American life insurance company Lincoln repays $700 million of debt

With American financial institutions failing left, right and centre, the news of one of them actually managing to pay off debt comes as a pleasant surprise. On Tuesday, Lincoln National Corp, a large US life insurer trying to stave off a liquidity shortfall, said it is paying off $700 million of debt as part of a plan that will leave it with sufficient cash for the "foreseeable future."

The company said it recently paid $500 million of debt, and plans to pay off $200 million of commercial paper maturing over the next several weeks. It also said it will consider asset sales, reinsurance transactions, and debt securitisations to bolster its "already well-capitalised" insurance businesses." Lincoln lowered its dividend 95 per cent in February.

Shares of Lincoln were up 24 cents, or 3.8 per cent, at $6.61 in late morning trading, after earlier rising as high as $7.07. The shares remain far below their record high of $74.72 set in May 2007.
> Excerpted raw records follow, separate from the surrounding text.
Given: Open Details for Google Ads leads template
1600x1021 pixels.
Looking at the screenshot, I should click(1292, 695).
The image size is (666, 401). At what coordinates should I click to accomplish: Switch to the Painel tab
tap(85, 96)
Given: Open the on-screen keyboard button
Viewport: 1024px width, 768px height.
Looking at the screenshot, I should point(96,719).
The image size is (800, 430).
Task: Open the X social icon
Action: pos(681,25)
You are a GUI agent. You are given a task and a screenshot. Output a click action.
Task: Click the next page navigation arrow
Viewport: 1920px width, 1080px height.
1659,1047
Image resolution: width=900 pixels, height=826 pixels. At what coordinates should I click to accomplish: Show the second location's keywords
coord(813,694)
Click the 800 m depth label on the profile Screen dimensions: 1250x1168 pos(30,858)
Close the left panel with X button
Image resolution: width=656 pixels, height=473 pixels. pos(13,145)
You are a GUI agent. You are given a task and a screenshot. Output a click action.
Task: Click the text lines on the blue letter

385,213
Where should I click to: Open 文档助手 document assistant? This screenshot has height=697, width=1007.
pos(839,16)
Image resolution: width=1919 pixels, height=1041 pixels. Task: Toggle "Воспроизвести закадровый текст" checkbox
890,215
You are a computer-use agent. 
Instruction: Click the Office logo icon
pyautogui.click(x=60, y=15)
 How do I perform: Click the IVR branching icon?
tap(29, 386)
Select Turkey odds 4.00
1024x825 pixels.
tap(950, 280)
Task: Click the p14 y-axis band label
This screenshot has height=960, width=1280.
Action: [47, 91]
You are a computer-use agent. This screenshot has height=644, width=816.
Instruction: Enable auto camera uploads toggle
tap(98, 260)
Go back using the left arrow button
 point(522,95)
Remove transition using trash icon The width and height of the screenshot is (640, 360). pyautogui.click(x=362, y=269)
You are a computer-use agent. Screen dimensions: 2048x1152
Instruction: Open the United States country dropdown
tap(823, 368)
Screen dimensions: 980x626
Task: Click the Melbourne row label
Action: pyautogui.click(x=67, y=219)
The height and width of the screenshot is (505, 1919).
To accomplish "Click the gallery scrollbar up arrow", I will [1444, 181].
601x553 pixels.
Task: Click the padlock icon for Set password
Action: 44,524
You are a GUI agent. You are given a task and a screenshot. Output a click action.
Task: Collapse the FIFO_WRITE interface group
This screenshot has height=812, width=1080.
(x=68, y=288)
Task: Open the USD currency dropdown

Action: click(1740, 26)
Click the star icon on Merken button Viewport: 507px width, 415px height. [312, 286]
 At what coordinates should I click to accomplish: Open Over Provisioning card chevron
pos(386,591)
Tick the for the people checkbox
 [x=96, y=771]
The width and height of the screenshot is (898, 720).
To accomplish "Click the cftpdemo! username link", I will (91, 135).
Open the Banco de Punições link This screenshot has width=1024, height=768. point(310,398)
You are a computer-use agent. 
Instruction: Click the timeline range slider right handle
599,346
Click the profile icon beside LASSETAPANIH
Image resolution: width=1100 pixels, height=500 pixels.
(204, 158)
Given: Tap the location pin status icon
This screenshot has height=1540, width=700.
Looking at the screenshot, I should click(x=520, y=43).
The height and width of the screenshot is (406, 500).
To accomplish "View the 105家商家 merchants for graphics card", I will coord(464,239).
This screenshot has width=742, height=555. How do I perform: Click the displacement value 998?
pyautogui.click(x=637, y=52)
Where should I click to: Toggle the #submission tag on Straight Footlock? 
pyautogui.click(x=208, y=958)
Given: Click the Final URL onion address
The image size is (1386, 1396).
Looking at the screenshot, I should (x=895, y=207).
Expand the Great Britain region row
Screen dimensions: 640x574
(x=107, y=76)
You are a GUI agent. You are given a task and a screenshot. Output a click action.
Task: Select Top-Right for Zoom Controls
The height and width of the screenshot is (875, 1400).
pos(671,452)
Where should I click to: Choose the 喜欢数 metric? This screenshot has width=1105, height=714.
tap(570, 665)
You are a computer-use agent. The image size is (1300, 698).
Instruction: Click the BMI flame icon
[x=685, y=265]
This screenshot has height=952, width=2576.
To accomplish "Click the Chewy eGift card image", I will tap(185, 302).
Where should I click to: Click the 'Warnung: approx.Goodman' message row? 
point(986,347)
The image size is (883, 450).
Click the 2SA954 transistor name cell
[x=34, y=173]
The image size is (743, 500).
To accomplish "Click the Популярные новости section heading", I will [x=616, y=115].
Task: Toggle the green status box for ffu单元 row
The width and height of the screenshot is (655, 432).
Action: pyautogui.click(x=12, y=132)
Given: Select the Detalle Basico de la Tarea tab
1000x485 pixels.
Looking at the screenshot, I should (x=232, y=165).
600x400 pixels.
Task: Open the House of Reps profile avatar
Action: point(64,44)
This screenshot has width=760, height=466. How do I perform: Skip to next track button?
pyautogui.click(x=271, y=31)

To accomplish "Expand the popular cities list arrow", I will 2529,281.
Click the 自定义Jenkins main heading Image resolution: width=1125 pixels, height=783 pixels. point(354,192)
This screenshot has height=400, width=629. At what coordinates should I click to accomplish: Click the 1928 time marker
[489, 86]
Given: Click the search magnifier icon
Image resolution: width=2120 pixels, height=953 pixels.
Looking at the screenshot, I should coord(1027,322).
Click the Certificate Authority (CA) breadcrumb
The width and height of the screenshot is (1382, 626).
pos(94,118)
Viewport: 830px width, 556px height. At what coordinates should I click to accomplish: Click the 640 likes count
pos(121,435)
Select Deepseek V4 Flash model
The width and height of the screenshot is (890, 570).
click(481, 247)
Lincoln CEO Dennis Glass said the company's short-term debt would be reduced to about $450 million, with funds for the payments coming from dividends from the Lincoln National Life Insurance Co. and the company's reinsurance subsidiary.

''We continue to prudently and actively manage our liquidity and capital positions,'' Glass said. ''We are reducing leverage and significantly improving our financial flexibility at the holding company.''

In late March, Lincoln said it withdrew its application to participate in a Federal Deposit Insurance Corp debt guarantee programme because it believed it would not qualify. Lincoln, whose request for $3 billion in US bailout funds is pending after more than four months, was downgraded to ''sell'' by Citigroup Inc. on 2 April on concern the company won't get the capital it needs from the government or private investors.

The company secured capital relief by agreeing to a reinsurance deal with Goldman Sachs Group Inc. in March. The accord transfers risk to a subsidiary of the bank and will reduce Lincoln's yearly net income by $20 million, the insurer has said.

Lincoln posted a $506 million loss in the fourth quarter and has had more than $4 billion in write-downs and unrealized losses tied to the US mortgage market in the past two years.